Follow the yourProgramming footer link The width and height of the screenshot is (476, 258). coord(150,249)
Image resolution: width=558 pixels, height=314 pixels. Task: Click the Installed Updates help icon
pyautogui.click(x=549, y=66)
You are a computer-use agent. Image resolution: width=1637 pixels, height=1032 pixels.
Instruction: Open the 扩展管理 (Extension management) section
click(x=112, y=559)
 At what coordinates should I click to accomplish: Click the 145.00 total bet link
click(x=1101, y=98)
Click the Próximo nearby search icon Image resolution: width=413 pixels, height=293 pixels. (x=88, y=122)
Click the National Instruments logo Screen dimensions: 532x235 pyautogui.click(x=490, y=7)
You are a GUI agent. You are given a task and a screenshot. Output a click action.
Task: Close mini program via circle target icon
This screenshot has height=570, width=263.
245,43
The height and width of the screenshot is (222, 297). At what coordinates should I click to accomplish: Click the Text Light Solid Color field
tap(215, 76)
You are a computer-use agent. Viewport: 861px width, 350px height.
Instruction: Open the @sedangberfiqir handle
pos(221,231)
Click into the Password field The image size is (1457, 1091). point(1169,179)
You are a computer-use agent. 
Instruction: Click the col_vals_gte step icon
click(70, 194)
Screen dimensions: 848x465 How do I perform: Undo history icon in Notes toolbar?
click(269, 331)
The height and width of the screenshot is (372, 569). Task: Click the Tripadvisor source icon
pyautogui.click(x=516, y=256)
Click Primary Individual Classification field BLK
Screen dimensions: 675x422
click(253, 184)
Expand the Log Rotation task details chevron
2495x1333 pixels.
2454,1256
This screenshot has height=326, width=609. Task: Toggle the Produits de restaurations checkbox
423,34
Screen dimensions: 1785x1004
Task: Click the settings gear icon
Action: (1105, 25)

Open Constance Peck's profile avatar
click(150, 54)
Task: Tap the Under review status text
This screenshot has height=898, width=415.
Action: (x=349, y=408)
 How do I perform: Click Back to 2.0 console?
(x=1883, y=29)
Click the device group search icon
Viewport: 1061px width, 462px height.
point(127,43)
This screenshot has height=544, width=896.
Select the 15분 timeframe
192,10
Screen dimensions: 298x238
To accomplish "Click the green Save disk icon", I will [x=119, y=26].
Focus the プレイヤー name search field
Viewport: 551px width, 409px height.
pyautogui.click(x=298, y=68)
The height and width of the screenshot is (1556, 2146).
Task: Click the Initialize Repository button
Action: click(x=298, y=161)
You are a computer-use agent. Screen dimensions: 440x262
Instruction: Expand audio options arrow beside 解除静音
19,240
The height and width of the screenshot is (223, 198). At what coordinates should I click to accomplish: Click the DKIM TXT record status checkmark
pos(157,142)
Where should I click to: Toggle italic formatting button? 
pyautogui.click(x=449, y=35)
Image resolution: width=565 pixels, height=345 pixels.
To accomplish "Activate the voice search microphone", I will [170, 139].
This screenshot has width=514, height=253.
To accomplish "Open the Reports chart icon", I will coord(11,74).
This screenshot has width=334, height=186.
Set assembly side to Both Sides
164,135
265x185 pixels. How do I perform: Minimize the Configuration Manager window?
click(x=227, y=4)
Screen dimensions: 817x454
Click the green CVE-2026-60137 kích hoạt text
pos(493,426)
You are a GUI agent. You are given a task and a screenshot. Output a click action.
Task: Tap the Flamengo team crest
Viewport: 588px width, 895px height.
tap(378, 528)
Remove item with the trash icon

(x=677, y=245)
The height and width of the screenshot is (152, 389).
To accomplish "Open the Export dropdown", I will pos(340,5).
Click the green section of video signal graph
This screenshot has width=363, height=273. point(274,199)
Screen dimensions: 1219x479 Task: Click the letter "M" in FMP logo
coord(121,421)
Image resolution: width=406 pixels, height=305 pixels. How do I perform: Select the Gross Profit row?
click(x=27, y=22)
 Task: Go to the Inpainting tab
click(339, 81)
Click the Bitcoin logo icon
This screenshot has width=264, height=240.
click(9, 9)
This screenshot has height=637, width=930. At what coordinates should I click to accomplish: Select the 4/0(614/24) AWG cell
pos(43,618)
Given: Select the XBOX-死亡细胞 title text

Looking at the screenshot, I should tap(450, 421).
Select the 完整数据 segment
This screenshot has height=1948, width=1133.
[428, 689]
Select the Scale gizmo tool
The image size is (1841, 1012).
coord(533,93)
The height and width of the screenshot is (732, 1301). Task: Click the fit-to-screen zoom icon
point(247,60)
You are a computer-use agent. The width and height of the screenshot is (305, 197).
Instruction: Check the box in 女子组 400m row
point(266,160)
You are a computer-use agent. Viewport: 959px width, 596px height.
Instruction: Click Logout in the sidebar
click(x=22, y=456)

============

== EXERCISE DETAILS ==
Please duplicate all of the material above, keeping every line unchanged.

== WRITTEN REPLY ==
Follow the yourProgramming footer link The width and height of the screenshot is (476, 258). coord(150,249)
Image resolution: width=558 pixels, height=314 pixels. Task: Click the Installed Updates help icon
pyautogui.click(x=549, y=66)
You are a computer-use agent. Image resolution: width=1637 pixels, height=1032 pixels.
Instruction: Open the 扩展管理 (Extension management) section
click(x=112, y=559)
 At what coordinates should I click to accomplish: Click the 145.00 total bet link
click(x=1101, y=98)
Click the Próximo nearby search icon Image resolution: width=413 pixels, height=293 pixels. (x=88, y=122)
Click the National Instruments logo Screen dimensions: 532x235 pyautogui.click(x=490, y=7)
You are a GUI agent. You are given a task and a screenshot. Output a click action.
Task: Close mini program via circle target icon
This screenshot has height=570, width=263.
245,43
The height and width of the screenshot is (222, 297). At what coordinates should I click to accomplish: Click the Text Light Solid Color field
tap(215, 76)
You are a computer-use agent. Viewport: 861px width, 350px height.
Instruction: Open the @sedangberfiqir handle
pos(221,231)
Click into the Password field The image size is (1457, 1091). point(1169,179)
You are a computer-use agent. 
Instruction: Click the col_vals_gte step icon
click(70, 194)
Screen dimensions: 848x465 How do I perform: Undo history icon in Notes toolbar?
click(269, 331)
The height and width of the screenshot is (372, 569). Task: Click the Tripadvisor source icon
pyautogui.click(x=516, y=256)
Click Primary Individual Classification field BLK
Screen dimensions: 675x422
click(253, 184)
Expand the Log Rotation task details chevron
2495x1333 pixels.
2454,1256
This screenshot has height=326, width=609. Task: Toggle the Produits de restaurations checkbox
423,34
Screen dimensions: 1785x1004
Task: Click the settings gear icon
Action: (1105, 25)

Open Constance Peck's profile avatar
click(150, 54)
Task: Tap the Under review status text
This screenshot has height=898, width=415.
Action: (x=349, y=408)
 How do I perform: Click Back to 2.0 console?
(x=1883, y=29)
Click the device group search icon
Viewport: 1061px width, 462px height.
point(127,43)
This screenshot has height=544, width=896.
Select the 15분 timeframe
192,10
Screen dimensions: 298x238
To accomplish "Click the green Save disk icon", I will [x=119, y=26].
Focus the プレイヤー name search field
Viewport: 551px width, 409px height.
pyautogui.click(x=298, y=68)
The height and width of the screenshot is (1556, 2146).
Task: Click the Initialize Repository button
Action: click(x=298, y=161)
You are a computer-use agent. Screen dimensions: 440x262
Instruction: Expand audio options arrow beside 解除静音
19,240
The height and width of the screenshot is (223, 198). At what coordinates should I click to accomplish: Click the DKIM TXT record status checkmark
pos(157,142)
Where should I click to: Toggle italic formatting button? 
pyautogui.click(x=449, y=35)
Image resolution: width=565 pixels, height=345 pixels.
To accomplish "Activate the voice search microphone", I will [170, 139].
This screenshot has width=514, height=253.
To accomplish "Open the Reports chart icon", I will coord(11,74).
This screenshot has width=334, height=186.
Set assembly side to Both Sides
164,135
265x185 pixels. How do I perform: Minimize the Configuration Manager window?
click(x=227, y=4)
Screen dimensions: 817x454
Click the green CVE-2026-60137 kích hoạt text
pos(493,426)
You are a GUI agent. You are given a task and a screenshot. Output a click action.
Task: Tap the Flamengo team crest
Viewport: 588px width, 895px height.
tap(378, 528)
Remove item with the trash icon

(x=677, y=245)
The height and width of the screenshot is (152, 389).
To accomplish "Open the Export dropdown", I will pos(340,5).
Click the green section of video signal graph
This screenshot has width=363, height=273. point(274,199)
Screen dimensions: 1219x479 Task: Click the letter "M" in FMP logo
coord(121,421)
Image resolution: width=406 pixels, height=305 pixels. How do I perform: Select the Gross Profit row?
click(x=27, y=22)
 Task: Go to the Inpainting tab
click(339, 81)
Click the Bitcoin logo icon
This screenshot has width=264, height=240.
click(9, 9)
This screenshot has height=637, width=930. At what coordinates should I click to accomplish: Select the 4/0(614/24) AWG cell
pos(43,618)
Given: Select the XBOX-死亡细胞 title text

Looking at the screenshot, I should tap(450, 421).
Select the 完整数据 segment
This screenshot has height=1948, width=1133.
[428, 689]
Select the Scale gizmo tool
The image size is (1841, 1012).
coord(533,93)
The height and width of the screenshot is (732, 1301). Task: Click the fit-to-screen zoom icon
point(247,60)
You are a computer-use agent. The width and height of the screenshot is (305, 197).
Instruction: Check the box in 女子组 400m row
point(266,160)
You are a computer-use agent. Viewport: 959px width, 596px height.
Instruction: Click Logout in the sidebar
click(x=22, y=456)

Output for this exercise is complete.